Annual Openings Pct:

52.7%

Analysis of Current AI Resilience

Hospitalists

Updated Quarterly • Last Update: 2/17/2026

Analysis
Suggested Actions
State of Automation

What's changing and what's not

Hospitalists do many tasks, and AI is mostly helping with the routine ones. For example, writing discharge summaries (the notes doctors make when patients leave the hospital) has been tested. One study found ChatGPT could draft these notes about as well as a junior doctor [1].

However, other research shows much of the needed information isn’t in the electronic chart, so doctors still have to add details from memory [1]. In practice, AI might give a first draft that the doctor edits. Similarly, hospitals are using AI models to predict which emergency patients will need to be admitted [1].

These tools help plan bed assignments, but the final admission decision stays with the doctor.

AI is also common in reading tests.

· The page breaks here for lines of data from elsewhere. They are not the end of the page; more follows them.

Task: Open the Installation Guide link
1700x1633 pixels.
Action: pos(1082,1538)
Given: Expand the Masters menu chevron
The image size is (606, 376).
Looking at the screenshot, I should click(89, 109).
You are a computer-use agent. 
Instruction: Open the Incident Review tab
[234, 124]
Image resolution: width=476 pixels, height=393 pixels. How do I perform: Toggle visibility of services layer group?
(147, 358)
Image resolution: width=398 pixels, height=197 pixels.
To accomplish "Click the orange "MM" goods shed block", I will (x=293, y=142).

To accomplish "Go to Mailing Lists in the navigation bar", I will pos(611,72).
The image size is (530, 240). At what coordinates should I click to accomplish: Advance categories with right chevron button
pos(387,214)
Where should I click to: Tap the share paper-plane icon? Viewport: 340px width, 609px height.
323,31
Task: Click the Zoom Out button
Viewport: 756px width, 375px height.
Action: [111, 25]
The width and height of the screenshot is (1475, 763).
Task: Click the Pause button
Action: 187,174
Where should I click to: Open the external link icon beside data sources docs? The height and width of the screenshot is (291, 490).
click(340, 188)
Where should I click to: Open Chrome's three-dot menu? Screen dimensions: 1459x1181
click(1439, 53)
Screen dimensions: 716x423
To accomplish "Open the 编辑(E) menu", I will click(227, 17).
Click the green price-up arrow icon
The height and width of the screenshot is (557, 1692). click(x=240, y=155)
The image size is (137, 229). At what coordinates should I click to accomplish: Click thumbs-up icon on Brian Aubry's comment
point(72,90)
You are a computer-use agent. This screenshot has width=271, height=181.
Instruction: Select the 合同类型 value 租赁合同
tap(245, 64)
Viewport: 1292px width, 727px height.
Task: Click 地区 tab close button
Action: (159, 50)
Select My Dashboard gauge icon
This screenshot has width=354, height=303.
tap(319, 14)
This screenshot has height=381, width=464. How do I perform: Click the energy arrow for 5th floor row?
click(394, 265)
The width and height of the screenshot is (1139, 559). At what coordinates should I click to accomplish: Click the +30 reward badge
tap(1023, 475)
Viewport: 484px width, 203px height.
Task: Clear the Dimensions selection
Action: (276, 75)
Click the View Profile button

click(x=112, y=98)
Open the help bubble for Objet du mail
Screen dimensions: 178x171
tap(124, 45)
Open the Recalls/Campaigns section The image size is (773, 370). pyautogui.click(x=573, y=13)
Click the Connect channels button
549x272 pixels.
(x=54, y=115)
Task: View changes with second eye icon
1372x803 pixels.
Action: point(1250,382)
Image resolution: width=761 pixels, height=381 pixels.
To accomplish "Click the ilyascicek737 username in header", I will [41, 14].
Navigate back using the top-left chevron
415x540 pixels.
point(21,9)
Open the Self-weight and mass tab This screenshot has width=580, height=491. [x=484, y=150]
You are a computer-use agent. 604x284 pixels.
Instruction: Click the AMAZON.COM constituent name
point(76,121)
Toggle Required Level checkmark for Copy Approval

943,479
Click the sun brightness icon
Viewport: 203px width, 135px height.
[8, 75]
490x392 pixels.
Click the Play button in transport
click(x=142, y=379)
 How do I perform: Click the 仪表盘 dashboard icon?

Many physicians see AI as a useful assistant for finding issues on X-rays [1]. New AI systems that combine X-ray images with patient data can diagnose some conditions even more accurately [2].

In labs and prescriptions, AI can flag unusual results or suggest medicines [1] [1]. Still, human doctors double-check every AI suggestion. Other tasks – like training medical students or keeping up with new knowledge – remain mostly human.

Experts say AI can personalize learning, but it’s meant to support teachers and learners, not replace them [3] [4]. Overall, AI today handles data-heavy chores, while hospitalists use the human skills of judgment, empathy, and complex decision-making that machines can’t copy.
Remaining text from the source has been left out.